In the records below, some lines contain the word "computer". Copy each of them.

[Records drawn from a dataset]
===
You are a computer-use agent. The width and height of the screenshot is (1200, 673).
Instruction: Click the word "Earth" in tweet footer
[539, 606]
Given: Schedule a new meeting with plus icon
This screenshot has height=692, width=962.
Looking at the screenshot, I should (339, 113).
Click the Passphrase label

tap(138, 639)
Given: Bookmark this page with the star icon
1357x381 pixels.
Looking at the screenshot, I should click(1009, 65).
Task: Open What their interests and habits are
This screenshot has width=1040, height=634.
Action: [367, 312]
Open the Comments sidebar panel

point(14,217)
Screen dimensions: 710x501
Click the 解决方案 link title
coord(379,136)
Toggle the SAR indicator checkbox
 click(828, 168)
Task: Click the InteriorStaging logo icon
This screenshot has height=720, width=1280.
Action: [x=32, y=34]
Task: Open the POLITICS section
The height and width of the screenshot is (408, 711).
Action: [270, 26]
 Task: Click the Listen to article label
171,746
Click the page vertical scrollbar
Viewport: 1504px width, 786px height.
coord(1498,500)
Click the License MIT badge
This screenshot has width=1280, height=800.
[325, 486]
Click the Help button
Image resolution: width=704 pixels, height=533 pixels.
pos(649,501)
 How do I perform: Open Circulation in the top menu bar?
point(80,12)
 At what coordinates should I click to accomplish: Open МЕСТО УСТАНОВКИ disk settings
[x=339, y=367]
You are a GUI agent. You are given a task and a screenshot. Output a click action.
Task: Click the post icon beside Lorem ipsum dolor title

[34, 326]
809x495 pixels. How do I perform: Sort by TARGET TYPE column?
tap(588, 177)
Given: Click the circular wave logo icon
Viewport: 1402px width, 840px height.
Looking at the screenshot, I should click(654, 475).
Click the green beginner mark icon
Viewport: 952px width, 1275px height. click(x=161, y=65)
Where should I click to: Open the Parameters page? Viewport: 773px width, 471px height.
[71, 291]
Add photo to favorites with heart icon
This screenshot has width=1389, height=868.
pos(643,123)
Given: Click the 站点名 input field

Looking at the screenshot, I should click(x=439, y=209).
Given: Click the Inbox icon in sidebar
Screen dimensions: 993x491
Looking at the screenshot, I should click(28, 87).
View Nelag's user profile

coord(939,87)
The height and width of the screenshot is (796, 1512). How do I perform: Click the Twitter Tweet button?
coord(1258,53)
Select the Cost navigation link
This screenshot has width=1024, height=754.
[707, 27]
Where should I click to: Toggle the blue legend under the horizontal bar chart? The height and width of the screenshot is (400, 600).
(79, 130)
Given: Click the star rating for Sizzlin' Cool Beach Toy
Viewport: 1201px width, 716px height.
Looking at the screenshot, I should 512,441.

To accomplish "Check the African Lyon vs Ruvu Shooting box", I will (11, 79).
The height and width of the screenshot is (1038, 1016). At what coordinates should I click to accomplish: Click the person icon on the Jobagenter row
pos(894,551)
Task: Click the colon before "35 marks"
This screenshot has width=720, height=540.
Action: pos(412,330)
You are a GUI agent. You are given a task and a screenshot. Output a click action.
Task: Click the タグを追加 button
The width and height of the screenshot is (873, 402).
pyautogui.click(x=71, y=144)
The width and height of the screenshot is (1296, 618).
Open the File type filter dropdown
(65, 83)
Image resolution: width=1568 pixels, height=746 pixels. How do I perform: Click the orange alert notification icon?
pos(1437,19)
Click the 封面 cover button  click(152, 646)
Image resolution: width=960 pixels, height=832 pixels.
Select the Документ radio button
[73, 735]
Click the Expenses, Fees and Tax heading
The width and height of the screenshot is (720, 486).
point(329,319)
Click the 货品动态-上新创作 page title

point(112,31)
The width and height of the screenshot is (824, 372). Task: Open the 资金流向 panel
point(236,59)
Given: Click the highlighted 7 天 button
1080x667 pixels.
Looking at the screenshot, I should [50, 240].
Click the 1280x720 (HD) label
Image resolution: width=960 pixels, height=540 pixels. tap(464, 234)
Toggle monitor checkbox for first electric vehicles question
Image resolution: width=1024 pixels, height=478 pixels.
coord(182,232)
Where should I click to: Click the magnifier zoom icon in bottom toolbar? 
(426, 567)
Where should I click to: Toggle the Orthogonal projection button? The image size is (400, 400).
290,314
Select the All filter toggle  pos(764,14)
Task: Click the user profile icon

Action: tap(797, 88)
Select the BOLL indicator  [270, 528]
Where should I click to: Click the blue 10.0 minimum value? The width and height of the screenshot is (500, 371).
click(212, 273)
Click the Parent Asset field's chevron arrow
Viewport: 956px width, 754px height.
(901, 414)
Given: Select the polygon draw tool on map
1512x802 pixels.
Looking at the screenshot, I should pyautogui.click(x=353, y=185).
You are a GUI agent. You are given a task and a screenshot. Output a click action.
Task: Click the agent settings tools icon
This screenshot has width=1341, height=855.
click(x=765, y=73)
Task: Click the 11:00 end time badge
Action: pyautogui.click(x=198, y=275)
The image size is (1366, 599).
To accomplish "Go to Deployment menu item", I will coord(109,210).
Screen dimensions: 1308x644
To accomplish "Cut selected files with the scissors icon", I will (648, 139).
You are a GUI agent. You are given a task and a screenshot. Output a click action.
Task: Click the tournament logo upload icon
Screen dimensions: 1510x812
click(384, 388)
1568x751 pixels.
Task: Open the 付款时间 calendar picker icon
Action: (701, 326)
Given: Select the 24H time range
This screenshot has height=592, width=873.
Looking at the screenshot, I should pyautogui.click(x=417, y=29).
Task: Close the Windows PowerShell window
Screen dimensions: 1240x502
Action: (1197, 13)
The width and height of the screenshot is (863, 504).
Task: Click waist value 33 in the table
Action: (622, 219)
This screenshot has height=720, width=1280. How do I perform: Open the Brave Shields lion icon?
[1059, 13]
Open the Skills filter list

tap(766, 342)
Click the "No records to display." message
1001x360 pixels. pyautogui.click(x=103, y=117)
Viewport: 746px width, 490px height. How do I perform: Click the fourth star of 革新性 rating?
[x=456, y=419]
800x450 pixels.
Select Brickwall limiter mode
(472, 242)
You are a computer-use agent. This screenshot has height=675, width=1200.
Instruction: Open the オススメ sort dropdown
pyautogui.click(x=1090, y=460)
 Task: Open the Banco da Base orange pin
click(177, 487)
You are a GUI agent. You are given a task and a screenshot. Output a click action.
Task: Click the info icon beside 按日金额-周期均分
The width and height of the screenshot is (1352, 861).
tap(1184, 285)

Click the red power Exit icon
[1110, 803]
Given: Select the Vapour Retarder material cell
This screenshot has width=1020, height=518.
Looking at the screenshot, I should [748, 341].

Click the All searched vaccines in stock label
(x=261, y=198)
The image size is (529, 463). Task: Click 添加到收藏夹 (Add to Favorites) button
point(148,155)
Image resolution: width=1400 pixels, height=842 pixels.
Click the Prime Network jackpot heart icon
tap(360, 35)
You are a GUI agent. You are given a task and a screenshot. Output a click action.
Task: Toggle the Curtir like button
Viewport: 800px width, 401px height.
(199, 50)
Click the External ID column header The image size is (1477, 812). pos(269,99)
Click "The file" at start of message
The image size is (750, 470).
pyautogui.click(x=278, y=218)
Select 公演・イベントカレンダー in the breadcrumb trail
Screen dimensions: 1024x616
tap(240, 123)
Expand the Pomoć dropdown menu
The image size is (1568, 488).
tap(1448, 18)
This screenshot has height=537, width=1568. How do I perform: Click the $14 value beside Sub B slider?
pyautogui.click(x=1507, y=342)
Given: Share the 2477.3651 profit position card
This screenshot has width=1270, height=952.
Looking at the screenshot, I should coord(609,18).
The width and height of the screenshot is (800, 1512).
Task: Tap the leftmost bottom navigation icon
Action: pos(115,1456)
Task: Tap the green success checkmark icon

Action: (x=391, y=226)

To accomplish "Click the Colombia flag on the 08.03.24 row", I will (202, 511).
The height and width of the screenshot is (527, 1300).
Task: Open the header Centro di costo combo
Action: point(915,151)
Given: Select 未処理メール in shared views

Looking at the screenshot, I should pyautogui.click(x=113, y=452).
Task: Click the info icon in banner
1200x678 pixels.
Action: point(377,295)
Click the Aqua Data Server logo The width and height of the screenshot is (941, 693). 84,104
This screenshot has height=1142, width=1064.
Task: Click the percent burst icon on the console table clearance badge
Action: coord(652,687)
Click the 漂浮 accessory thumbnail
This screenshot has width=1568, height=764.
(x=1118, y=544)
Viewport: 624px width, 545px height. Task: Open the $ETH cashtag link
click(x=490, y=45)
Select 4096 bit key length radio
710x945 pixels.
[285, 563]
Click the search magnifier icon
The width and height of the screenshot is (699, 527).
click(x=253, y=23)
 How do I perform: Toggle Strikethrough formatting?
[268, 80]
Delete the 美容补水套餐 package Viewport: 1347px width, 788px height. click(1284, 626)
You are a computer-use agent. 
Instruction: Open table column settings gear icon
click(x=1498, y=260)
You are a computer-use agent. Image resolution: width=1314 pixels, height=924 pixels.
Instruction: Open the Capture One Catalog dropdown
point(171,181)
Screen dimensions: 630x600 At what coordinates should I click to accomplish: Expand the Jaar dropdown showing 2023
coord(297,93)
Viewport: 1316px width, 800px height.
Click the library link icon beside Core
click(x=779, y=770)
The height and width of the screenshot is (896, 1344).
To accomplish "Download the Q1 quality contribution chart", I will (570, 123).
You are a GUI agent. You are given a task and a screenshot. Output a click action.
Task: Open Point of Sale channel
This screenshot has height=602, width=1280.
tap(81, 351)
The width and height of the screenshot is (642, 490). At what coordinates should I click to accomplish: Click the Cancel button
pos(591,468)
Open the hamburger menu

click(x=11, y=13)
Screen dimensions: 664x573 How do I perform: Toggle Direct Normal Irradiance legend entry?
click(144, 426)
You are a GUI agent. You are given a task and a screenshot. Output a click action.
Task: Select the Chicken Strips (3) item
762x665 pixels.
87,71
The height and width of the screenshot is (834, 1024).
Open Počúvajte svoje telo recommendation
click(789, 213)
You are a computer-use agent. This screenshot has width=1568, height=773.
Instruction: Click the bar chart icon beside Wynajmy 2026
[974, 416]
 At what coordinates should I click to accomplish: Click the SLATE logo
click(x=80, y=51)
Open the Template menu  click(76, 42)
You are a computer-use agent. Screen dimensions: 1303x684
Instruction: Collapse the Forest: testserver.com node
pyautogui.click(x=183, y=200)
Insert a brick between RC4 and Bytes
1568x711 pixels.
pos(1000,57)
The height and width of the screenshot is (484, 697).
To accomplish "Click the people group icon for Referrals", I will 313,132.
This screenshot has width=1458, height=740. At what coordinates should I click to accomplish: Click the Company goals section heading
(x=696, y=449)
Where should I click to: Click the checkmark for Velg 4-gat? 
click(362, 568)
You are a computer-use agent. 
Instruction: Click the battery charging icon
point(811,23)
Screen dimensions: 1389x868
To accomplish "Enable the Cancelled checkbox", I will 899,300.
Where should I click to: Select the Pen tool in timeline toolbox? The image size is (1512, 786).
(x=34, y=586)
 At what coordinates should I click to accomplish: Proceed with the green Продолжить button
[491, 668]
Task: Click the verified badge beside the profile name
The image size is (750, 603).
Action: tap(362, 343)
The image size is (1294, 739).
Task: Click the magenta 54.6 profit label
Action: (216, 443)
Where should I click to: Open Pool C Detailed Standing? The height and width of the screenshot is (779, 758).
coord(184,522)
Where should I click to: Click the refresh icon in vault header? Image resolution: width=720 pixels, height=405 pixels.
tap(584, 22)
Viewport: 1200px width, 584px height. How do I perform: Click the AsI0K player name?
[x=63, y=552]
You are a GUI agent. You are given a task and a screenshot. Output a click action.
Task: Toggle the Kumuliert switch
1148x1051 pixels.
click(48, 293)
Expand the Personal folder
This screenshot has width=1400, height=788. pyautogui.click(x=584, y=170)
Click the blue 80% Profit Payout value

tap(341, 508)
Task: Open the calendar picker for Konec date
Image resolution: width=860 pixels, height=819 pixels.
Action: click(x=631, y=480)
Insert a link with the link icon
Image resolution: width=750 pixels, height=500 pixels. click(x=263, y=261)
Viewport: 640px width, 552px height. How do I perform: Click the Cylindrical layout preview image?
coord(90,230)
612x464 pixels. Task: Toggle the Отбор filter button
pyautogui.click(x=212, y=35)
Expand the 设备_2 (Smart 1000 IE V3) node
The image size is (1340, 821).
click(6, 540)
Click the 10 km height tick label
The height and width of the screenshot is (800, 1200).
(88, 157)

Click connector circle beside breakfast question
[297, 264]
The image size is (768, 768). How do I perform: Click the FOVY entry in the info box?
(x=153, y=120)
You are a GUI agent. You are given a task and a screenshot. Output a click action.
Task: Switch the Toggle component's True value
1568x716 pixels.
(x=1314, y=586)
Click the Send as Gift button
===
Answer space:
You are a computer-use agent. The width and height of the screenshot is (1200, 673).
You are a computer-use agent. This screenshot has height=675, width=1200.
You are a computer-use agent. 
You are a computer-use agent. Image resolution: width=1314 pixels, height=924 pixels.
You are a computer-use agent. This screenshot has width=1568, height=773.
You are a computer-use agent. Screen dimensions: 1303x684
You are a computer-use agent. 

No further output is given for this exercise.